Let's take Bush and Cheney at their word, and accept that Bush secretly declassified Valery Plame's CIA status during a White House huddle with Cheney.
Some questions come to mind:
When there were calls for a special prosecutor to investigate the apparent breach of national security, why didn't Bush or Cheney step forward and spare everyone the bother of a major investigation by simply saying that Bush had declassified Plame's status? Rather, we discover that the White House decided to keep the declassification order secret from the CIA, as well as everyone else. (See Jim Rutenberg's New York Times story of Feb. 20.)
BUT, the White House was putting out statements that the leak investigation was a very, very serious matter -- while Bush and Cheney all the while knew that no crime had been committed. It seems pretty obvious that they were thinking about their political position, and not about the truth.
So Patrick Fitzgerald turns out to be a tougher nut than they perhaps expected and reporters are grilled about the "leak."
Judith Miller of the Times spent three months in jail before finally caving. Yet, Bush and Cheney kept silent, even though they knew that no crime had been committed.
Was it too much to expect that Bush would step up to the plate and admit to declassifying Plame's status BEFORE Miller went to jail?
Even had Fitzgerald tried to keep her locked up anyway, Times lawyers would have been in federal court urging her release based on the point that if no crime had been committed, then Fitzgerald had no need to know the names of sources.
But instead, Bush and Cheney let Miller rot. And, for good measure, her career was terminated based in large part on the turmoil that stemmed from an unseemly conspiracy of silence by Bush, Cheney, Libby and others.
HOWEVER, as soon as it appeared that Fitzgerald might have enough to draw the vice president into the legal wringer, blam: oh, no crime was committed. Let's drop the whole thing.
But by then it was too late in the game and Fitzgerald had enough on Libby to indict him for perjury.
Now, again, assuming that Bush and Cheney did not commit perjury at the last minute, one must wonder about the character of men who ask Americans to brave battle peril but who themselves haven't the courage to right a grievous injustice when it was clearly in their power to do so.

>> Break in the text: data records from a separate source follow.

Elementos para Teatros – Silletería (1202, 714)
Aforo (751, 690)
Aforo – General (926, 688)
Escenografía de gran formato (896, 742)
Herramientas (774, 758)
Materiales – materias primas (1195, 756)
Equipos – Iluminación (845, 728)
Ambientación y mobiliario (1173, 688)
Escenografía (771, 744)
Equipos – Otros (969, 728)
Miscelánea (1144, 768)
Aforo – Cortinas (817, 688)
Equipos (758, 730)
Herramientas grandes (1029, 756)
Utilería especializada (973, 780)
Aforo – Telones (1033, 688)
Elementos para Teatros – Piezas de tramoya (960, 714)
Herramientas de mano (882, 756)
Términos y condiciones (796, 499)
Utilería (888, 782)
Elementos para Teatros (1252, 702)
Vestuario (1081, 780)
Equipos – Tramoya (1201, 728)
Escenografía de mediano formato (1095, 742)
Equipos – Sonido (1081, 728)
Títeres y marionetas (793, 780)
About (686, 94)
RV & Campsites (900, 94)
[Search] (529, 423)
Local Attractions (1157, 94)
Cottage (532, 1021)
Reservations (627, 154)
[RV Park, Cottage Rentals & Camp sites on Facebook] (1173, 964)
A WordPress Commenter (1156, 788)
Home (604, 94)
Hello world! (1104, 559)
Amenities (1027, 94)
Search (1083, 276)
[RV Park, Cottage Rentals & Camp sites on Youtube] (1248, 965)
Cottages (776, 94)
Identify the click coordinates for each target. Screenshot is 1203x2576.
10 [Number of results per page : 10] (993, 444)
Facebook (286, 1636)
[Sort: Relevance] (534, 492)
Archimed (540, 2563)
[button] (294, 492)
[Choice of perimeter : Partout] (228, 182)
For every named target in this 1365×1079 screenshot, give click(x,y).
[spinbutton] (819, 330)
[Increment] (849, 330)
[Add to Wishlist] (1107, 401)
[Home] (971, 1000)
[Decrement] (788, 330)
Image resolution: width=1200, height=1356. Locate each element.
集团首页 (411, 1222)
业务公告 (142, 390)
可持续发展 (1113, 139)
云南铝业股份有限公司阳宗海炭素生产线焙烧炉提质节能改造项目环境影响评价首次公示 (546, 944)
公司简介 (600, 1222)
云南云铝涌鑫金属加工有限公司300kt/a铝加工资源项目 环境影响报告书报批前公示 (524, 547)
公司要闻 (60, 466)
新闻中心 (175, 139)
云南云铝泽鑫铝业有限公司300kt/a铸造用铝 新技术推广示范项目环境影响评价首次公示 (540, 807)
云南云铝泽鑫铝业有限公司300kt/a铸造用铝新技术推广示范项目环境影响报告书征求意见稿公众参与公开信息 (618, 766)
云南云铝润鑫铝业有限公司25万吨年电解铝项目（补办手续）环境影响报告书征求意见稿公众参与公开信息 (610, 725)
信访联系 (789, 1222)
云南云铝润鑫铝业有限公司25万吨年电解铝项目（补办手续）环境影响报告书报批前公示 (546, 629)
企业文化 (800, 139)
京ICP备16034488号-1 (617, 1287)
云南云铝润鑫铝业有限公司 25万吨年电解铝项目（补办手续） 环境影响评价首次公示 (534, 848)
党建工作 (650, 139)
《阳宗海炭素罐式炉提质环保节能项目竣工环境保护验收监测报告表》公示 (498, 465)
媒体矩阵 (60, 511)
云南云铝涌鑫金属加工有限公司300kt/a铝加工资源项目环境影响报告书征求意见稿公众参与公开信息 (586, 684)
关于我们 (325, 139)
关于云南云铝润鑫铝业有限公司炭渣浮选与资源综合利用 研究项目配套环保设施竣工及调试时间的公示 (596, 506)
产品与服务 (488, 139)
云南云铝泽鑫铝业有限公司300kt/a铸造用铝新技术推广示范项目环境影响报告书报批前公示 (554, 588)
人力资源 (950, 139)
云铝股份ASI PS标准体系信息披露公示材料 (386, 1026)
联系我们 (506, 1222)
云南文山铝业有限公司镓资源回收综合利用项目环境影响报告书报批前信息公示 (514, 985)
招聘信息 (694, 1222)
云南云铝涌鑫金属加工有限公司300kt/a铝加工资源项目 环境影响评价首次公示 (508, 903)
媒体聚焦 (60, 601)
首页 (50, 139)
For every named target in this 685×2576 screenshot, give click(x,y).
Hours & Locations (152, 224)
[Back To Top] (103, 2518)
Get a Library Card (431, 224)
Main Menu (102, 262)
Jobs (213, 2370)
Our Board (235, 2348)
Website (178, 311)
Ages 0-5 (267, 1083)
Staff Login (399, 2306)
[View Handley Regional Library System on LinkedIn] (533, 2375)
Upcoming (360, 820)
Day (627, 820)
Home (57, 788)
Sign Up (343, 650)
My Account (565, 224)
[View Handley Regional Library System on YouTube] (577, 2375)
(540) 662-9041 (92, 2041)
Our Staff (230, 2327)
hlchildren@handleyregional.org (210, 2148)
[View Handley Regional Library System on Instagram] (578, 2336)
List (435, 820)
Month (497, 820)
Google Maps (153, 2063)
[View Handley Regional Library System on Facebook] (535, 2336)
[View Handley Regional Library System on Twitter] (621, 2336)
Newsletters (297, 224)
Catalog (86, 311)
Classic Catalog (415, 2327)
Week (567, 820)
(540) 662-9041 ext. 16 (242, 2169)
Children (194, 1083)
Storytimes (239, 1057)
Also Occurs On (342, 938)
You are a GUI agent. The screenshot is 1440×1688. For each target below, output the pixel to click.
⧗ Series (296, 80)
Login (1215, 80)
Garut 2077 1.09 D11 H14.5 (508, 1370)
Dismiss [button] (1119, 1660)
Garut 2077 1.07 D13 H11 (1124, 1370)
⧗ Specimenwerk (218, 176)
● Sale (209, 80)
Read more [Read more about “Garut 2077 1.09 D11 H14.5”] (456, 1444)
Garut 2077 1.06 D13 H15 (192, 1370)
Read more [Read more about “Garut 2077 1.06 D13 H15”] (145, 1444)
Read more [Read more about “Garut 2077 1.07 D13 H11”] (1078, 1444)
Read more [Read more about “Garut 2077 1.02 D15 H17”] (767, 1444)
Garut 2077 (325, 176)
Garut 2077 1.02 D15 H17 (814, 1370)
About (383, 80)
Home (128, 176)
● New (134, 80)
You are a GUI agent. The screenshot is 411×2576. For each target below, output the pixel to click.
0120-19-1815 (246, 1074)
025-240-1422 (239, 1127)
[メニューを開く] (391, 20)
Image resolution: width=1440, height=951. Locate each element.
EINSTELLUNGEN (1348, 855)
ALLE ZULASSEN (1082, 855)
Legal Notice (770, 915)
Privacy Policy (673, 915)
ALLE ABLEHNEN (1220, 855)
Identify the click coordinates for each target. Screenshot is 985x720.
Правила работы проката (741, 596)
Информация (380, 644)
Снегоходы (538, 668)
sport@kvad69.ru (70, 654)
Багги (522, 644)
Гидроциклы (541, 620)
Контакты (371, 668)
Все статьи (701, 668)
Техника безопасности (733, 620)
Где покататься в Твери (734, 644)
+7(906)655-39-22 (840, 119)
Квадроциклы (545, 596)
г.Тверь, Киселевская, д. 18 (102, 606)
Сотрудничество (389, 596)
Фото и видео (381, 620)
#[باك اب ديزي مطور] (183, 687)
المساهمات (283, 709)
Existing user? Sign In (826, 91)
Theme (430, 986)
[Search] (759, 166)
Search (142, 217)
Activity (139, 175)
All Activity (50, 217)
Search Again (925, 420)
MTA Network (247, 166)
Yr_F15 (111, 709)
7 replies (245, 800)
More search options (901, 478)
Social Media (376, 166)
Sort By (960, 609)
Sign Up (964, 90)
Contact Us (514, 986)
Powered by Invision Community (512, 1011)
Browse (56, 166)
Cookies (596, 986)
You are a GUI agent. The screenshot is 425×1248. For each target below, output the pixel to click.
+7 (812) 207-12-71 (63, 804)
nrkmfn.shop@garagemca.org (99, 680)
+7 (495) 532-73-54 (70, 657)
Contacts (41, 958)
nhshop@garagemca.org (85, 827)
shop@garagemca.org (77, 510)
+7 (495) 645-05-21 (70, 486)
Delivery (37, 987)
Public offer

Curiously, the media haven't made much of this point or of the fact that reporters and news organizations were unnecessarily put through the wringer over a crime that Bush secretly knew never occurred.
Also, when Libby or somebody "leaked" this data about Plame to a reporter, that reporter had to sweat whether he should risk charges about breaking the story --which Miller didn't -- even though no crime had been committed. Even by Washington standards, what we have here is unparalleled cynicism.
Congress has been pretty lame about these issues also. But these are serious issues. Are these the type of people entrusted with a global struggle against terrorism?
This little White House tale has a credibility quotient on a par with White House claims about WMDs and about who was responsible for the 9/11 attacks.
Postscript A: Oh yes, what does this attitude have to say about fair play for the Guantanamo detainees? Clearly, if the Bush bunch has no qualms about an American suffering unjustly when their political needs come first, what kind of chances would they give to foreigners? Habeas corpus may be a technical term, but that term embodies a principle: a person should not be jailed without good faith protections of basic rights.
Postscript B: Plainly, we have a very strong case for the impeachment and removal of both Cheney and Bush. Provably, both severely abused, for mere personal gain, the national security authority entrusted to them during a period of national crisis. However, some Democrats don't want this scenario to play out as it should -- because their personal ambitions would be thwarted. If Bush and Cheney were removed, that would leave House Speaker Nancy Pelosi as interim president and a likely Democratic presidential nominee for the full term. Hillary would be beside herself, and John Edwards would be none too happy either. Yet, what these men did is so low that it is really impossible that they should remain as leaders of a respected nation.